▶ **What this task involves**: Give back all of the data exactly.

▶ **Exercise data**:

_____

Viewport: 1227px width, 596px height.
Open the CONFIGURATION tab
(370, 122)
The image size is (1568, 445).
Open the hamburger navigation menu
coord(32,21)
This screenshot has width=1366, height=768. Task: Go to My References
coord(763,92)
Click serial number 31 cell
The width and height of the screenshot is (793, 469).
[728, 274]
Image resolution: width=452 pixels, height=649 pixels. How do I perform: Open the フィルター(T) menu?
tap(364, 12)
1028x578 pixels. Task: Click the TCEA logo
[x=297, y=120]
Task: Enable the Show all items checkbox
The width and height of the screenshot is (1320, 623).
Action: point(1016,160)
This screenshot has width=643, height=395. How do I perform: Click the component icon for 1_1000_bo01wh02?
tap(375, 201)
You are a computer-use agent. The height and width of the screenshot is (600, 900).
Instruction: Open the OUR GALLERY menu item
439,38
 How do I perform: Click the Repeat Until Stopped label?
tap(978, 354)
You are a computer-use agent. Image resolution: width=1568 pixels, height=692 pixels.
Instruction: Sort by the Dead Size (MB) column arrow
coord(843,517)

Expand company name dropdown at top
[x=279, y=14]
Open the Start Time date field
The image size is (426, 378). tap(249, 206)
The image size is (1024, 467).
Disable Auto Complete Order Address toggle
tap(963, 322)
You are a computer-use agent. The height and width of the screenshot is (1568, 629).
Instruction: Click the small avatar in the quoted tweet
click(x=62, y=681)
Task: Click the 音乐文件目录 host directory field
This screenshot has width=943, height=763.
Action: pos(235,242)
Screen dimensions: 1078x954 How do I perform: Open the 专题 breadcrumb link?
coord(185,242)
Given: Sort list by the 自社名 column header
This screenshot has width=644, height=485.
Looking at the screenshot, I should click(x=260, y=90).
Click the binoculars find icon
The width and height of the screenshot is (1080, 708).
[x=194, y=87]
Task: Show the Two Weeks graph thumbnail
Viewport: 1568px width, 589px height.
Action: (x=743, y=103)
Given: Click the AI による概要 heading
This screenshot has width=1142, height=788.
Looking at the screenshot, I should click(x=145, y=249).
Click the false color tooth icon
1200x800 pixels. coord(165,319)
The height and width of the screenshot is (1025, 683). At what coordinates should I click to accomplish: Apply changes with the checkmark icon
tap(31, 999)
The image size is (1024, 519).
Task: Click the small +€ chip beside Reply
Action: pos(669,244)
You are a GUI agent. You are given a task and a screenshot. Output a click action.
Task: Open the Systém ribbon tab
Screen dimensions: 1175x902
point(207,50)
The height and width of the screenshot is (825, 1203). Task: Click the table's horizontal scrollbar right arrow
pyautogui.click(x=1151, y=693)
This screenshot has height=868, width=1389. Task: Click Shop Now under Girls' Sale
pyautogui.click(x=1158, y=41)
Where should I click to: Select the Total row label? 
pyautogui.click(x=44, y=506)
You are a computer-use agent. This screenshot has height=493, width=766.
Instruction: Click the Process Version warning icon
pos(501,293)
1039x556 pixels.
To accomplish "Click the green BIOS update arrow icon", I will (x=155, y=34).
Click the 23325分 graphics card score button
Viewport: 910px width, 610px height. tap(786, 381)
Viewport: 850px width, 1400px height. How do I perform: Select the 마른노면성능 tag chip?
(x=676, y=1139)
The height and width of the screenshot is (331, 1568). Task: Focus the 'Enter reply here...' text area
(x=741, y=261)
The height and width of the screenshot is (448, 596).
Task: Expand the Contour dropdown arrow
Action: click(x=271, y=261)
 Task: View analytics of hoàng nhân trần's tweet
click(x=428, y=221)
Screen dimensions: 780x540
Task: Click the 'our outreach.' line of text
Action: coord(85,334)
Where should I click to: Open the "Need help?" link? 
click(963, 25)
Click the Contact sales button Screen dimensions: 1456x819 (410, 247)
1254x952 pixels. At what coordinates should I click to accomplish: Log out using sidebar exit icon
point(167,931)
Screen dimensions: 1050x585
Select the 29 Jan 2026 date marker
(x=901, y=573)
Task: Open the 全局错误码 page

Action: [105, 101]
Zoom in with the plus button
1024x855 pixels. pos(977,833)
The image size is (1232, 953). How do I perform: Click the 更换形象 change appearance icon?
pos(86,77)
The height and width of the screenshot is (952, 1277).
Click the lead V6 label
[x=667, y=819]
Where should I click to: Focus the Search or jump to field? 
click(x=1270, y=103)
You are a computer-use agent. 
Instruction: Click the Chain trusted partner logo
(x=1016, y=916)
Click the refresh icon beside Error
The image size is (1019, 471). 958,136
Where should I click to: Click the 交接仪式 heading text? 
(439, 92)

_____

▶ **Task result**:
Viewport: 1227px width, 596px height.
Open the CONFIGURATION tab
(370, 122)
The image size is (1568, 445).
Open the hamburger navigation menu
coord(32,21)
This screenshot has width=1366, height=768. Task: Go to My References
coord(763,92)
Click serial number 31 cell
The width and height of the screenshot is (793, 469).
[728, 274]
Image resolution: width=452 pixels, height=649 pixels. How do I perform: Open the フィルター(T) menu?
tap(364, 12)
1028x578 pixels. Task: Click the TCEA logo
[x=297, y=120]
Task: Enable the Show all items checkbox
The width and height of the screenshot is (1320, 623).
Action: point(1016,160)
This screenshot has width=643, height=395. How do I perform: Click the component icon for 1_1000_bo01wh02?
tap(375, 201)
You are a computer-use agent. The height and width of the screenshot is (600, 900).
Instruction: Open the OUR GALLERY menu item
439,38
 How do I perform: Click the Repeat Until Stopped label?
tap(978, 354)
You are a computer-use agent. Image resolution: width=1568 pixels, height=692 pixels.
Instruction: Sort by the Dead Size (MB) column arrow
coord(843,517)

Expand company name dropdown at top
[x=279, y=14]
Open the Start Time date field
The image size is (426, 378). tap(249, 206)
The image size is (1024, 467).
Disable Auto Complete Order Address toggle
tap(963, 322)
You are a computer-use agent. The height and width of the screenshot is (1568, 629).
Instruction: Click the small avatar in the quoted tweet
click(x=62, y=681)
Task: Click the 音乐文件目录 host directory field
This screenshot has width=943, height=763.
Action: pos(235,242)
Screen dimensions: 1078x954 How do I perform: Open the 专题 breadcrumb link?
coord(185,242)
Given: Sort list by the 自社名 column header
This screenshot has width=644, height=485.
Looking at the screenshot, I should click(x=260, y=90).
Click the binoculars find icon
The width and height of the screenshot is (1080, 708).
[x=194, y=87]
Task: Show the Two Weeks graph thumbnail
Viewport: 1568px width, 589px height.
Action: (x=743, y=103)
Given: Click the AI による概要 heading
This screenshot has width=1142, height=788.
Looking at the screenshot, I should click(x=145, y=249).
Click the false color tooth icon
1200x800 pixels. coord(165,319)
The height and width of the screenshot is (1025, 683). At what coordinates should I click to accomplish: Apply changes with the checkmark icon
tap(31, 999)
The image size is (1024, 519).
Task: Click the small +€ chip beside Reply
Action: pos(669,244)
You are a GUI agent. You are given a task and a screenshot. Output a click action.
Task: Open the Systém ribbon tab
Screen dimensions: 1175x902
point(207,50)
The height and width of the screenshot is (825, 1203). Task: Click the table's horizontal scrollbar right arrow
pyautogui.click(x=1151, y=693)
This screenshot has height=868, width=1389. Task: Click Shop Now under Girls' Sale
pyautogui.click(x=1158, y=41)
Where should I click to: Select the Total row label? 
pyautogui.click(x=44, y=506)
You are a computer-use agent. This screenshot has height=493, width=766.
Instruction: Click the Process Version warning icon
pos(501,293)
1039x556 pixels.
To accomplish "Click the green BIOS update arrow icon", I will (x=155, y=34).
Click the 23325分 graphics card score button
Viewport: 910px width, 610px height. tap(786, 381)
Viewport: 850px width, 1400px height. How do I perform: Select the 마른노면성능 tag chip?
(x=676, y=1139)
The height and width of the screenshot is (331, 1568). Task: Focus the 'Enter reply here...' text area
(x=741, y=261)
The height and width of the screenshot is (448, 596).
Task: Expand the Contour dropdown arrow
Action: click(x=271, y=261)
 Task: View analytics of hoàng nhân trần's tweet
click(x=428, y=221)
Screen dimensions: 780x540
Task: Click the 'our outreach.' line of text
Action: coord(85,334)
Where should I click to: Open the "Need help?" link? 
click(963, 25)
Click the Contact sales button Screen dimensions: 1456x819 (410, 247)
1254x952 pixels. At what coordinates should I click to accomplish: Log out using sidebar exit icon
point(167,931)
Screen dimensions: 1050x585
Select the 29 Jan 2026 date marker
(x=901, y=573)
Task: Open the 全局错误码 page

Action: [105, 101]
Zoom in with the plus button
1024x855 pixels. pos(977,833)
The image size is (1232, 953). How do I perform: Click the 更换形象 change appearance icon?
pos(86,77)
The height and width of the screenshot is (952, 1277).
Click the lead V6 label
[x=667, y=819]
Where should I click to: Focus the Search or jump to field? 
click(x=1270, y=103)
You are a computer-use agent. 
Instruction: Click the Chain trusted partner logo
(x=1016, y=916)
Click the refresh icon beside Error
The image size is (1019, 471). 958,136
Where should I click to: Click the 交接仪式 heading text? 
(439, 92)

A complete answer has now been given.